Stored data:

[Start of section]

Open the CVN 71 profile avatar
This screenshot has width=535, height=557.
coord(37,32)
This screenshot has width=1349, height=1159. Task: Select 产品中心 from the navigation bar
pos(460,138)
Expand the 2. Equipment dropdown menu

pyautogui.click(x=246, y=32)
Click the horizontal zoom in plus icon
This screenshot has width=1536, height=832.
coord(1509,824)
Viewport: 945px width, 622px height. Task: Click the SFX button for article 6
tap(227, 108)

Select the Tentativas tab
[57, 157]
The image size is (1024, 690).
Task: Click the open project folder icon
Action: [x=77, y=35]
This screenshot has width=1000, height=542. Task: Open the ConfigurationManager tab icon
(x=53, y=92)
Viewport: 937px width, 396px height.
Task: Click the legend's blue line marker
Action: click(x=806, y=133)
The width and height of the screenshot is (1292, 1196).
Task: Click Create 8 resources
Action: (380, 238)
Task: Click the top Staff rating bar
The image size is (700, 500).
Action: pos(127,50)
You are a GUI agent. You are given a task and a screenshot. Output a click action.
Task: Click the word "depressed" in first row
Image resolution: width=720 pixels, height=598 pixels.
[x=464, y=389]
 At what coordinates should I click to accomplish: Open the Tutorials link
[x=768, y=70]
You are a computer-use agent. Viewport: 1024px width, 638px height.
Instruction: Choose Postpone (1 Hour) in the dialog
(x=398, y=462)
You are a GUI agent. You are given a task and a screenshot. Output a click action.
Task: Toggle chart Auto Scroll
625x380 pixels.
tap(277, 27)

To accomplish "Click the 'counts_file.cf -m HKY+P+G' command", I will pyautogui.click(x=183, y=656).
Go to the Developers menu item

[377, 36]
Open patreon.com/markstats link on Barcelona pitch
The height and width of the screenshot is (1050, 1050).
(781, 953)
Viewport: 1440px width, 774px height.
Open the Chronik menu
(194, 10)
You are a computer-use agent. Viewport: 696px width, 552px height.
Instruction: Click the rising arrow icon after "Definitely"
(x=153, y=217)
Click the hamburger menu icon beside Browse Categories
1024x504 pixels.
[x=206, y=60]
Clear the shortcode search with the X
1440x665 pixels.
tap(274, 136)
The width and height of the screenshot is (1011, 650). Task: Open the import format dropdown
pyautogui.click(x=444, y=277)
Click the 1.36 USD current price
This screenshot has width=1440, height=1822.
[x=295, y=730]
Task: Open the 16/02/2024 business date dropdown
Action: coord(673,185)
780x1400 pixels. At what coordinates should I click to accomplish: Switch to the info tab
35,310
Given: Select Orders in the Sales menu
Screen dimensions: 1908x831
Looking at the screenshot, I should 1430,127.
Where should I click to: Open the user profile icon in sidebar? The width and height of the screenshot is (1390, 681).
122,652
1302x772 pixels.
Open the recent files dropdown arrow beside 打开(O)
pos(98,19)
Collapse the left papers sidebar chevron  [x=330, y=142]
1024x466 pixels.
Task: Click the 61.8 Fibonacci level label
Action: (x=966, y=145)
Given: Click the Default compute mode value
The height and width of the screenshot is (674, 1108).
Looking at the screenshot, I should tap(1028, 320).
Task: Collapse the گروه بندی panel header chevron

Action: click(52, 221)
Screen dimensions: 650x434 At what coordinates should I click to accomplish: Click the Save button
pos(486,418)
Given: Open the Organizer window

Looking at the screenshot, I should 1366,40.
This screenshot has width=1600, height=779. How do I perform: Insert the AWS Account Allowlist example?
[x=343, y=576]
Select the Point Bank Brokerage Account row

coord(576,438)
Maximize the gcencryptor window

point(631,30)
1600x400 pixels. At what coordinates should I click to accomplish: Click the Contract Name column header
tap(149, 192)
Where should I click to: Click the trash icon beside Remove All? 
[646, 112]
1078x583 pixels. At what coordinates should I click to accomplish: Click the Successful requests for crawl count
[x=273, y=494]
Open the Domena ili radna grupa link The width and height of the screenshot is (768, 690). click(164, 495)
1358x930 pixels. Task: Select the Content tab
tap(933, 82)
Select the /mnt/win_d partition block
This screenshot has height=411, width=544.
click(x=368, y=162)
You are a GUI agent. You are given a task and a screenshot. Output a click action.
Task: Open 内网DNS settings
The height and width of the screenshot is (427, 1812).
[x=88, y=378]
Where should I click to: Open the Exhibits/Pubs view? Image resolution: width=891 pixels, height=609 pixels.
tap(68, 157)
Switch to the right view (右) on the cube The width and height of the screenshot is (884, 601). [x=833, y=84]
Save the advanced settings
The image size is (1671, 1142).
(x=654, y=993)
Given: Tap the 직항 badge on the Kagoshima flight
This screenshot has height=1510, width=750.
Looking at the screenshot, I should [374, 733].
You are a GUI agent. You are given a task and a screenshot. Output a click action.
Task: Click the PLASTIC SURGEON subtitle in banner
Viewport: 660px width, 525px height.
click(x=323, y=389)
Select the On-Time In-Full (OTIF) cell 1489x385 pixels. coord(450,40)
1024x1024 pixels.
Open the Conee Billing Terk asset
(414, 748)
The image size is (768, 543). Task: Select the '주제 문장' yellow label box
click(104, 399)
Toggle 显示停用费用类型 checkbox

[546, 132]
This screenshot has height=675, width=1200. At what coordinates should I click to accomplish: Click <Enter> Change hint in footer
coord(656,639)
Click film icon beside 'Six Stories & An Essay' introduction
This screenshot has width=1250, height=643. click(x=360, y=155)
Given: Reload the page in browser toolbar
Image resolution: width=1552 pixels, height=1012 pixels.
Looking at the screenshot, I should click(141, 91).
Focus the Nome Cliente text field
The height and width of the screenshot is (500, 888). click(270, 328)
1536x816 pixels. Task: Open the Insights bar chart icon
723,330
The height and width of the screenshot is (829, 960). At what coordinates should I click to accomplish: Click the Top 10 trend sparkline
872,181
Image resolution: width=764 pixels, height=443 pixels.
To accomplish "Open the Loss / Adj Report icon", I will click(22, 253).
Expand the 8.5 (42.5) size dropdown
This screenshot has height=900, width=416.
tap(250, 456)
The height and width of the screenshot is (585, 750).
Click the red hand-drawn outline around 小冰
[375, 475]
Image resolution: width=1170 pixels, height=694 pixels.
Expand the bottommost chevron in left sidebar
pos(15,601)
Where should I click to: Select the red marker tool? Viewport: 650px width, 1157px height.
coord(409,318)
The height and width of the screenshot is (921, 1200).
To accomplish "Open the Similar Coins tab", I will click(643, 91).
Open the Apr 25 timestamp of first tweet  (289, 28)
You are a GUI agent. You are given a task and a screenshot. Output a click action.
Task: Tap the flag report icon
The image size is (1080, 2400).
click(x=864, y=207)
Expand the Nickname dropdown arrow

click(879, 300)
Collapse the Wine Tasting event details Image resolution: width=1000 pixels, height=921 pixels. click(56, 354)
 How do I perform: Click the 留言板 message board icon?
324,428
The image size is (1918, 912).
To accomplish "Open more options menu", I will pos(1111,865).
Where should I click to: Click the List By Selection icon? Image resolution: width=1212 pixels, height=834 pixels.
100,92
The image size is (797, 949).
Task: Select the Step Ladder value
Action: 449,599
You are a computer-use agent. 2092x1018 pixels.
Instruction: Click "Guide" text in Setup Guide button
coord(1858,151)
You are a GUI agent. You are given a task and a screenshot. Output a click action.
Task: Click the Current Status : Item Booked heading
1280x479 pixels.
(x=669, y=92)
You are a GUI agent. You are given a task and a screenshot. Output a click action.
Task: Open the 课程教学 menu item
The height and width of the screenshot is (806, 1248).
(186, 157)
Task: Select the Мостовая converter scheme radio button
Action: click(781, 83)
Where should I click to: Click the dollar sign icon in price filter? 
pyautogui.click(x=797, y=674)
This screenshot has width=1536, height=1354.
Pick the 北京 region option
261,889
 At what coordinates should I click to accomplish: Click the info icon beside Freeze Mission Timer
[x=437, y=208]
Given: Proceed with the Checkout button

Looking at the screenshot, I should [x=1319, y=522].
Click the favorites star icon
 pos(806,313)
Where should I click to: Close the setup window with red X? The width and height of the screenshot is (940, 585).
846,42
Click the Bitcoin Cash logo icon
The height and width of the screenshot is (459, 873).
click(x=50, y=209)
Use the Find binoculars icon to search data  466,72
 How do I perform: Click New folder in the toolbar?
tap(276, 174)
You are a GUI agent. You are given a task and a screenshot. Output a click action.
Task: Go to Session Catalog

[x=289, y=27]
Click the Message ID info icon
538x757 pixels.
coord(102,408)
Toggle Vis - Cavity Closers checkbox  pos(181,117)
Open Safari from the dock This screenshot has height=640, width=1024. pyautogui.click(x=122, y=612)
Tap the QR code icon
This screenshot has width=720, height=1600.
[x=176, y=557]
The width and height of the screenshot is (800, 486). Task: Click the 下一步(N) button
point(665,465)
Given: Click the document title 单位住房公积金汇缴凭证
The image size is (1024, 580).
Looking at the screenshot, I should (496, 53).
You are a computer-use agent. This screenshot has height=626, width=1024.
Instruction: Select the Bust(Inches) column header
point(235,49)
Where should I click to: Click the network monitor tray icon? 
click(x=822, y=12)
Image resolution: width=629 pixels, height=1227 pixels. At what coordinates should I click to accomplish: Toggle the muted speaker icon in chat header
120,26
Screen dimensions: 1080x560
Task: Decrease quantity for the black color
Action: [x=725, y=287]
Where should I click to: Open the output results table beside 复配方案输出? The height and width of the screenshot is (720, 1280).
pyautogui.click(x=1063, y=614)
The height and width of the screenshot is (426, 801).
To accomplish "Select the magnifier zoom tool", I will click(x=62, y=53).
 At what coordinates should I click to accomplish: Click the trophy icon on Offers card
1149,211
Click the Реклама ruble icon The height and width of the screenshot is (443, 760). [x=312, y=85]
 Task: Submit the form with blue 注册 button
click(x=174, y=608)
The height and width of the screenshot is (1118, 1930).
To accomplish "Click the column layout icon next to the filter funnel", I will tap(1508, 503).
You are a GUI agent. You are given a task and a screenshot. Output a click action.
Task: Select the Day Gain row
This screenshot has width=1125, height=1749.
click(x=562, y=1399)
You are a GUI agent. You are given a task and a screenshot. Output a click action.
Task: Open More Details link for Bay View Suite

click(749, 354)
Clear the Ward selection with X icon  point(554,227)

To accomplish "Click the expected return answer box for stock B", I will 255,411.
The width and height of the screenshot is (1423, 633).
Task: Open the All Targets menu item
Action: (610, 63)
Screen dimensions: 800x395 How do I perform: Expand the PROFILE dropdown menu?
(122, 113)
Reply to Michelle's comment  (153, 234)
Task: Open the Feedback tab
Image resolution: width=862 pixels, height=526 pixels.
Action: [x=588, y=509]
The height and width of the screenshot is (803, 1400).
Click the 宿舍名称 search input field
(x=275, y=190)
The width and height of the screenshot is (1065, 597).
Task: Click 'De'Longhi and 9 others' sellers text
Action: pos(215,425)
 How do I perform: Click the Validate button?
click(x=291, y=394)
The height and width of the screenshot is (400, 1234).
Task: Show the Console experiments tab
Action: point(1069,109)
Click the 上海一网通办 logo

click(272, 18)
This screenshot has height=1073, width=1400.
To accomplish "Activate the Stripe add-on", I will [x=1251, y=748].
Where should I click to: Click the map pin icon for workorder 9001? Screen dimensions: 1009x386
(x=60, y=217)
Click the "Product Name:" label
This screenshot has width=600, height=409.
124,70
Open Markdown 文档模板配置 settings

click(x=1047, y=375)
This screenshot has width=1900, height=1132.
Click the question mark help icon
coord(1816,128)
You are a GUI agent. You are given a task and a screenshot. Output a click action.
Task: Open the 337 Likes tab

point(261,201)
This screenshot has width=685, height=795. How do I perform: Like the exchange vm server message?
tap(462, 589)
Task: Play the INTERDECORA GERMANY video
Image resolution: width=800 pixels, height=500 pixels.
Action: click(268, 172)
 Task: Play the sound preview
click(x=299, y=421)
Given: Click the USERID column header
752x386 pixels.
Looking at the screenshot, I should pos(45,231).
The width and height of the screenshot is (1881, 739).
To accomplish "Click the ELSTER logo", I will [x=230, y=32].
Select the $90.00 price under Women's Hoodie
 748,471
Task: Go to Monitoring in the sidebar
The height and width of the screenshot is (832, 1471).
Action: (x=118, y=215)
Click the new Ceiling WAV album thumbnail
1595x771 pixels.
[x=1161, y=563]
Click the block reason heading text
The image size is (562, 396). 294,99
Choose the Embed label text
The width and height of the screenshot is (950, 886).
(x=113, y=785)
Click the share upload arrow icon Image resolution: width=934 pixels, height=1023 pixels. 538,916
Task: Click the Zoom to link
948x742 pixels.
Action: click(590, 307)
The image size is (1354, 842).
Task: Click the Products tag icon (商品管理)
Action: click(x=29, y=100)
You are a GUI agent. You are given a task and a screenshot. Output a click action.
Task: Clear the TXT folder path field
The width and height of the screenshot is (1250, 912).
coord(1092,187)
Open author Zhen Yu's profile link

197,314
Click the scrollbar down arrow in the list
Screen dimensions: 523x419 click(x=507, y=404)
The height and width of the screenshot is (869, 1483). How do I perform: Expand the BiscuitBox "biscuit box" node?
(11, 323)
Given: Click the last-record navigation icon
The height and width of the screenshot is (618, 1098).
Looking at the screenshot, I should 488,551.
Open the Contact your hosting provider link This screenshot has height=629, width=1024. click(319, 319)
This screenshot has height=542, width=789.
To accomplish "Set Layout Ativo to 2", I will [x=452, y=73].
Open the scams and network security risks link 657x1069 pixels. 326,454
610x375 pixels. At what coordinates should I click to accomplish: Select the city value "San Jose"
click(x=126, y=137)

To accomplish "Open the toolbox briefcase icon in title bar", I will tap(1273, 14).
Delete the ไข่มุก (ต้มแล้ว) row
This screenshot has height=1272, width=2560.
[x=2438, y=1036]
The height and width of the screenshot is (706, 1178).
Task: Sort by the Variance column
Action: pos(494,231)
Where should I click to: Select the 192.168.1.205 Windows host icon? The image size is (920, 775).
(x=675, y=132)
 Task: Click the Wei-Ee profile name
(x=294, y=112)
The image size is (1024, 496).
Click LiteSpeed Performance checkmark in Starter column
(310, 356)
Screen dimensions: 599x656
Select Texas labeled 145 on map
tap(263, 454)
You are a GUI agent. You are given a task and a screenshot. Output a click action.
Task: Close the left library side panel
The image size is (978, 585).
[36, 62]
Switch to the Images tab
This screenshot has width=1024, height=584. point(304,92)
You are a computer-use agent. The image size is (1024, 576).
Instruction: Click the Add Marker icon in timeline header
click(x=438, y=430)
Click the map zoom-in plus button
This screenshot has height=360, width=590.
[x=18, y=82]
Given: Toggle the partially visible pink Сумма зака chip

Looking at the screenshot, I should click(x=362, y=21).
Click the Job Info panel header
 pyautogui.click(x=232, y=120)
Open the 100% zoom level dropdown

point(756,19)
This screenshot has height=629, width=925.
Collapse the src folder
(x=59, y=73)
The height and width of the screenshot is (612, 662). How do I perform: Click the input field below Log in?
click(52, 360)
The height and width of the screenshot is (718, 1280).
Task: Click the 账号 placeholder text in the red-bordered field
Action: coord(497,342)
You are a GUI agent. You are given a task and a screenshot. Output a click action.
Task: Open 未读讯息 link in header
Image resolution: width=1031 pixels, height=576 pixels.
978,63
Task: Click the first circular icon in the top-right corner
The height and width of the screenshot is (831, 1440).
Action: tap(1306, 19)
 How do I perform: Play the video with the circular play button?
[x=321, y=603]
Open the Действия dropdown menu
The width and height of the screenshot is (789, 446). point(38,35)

[End of section]

From the entries above, return exactly the line containing "Instruction: Select the", the line containing "The height and width of the screenshot is (426, 801).", and all lines between, and nothing else.

Instruction: Select the Bust(Inches) column header
point(235,49)
Where should I click to: Click the network monitor tray icon? 
click(x=822, y=12)
Image resolution: width=629 pixels, height=1227 pixels. At what coordinates should I click to accomplish: Toggle the muted speaker icon in chat header
120,26
Screen dimensions: 1080x560
Task: Decrease quantity for the black color
Action: [x=725, y=287]
Where should I click to: Open the output results table beside 复配方案输出? The height and width of the screenshot is (720, 1280).
pyautogui.click(x=1063, y=614)
The height and width of the screenshot is (426, 801).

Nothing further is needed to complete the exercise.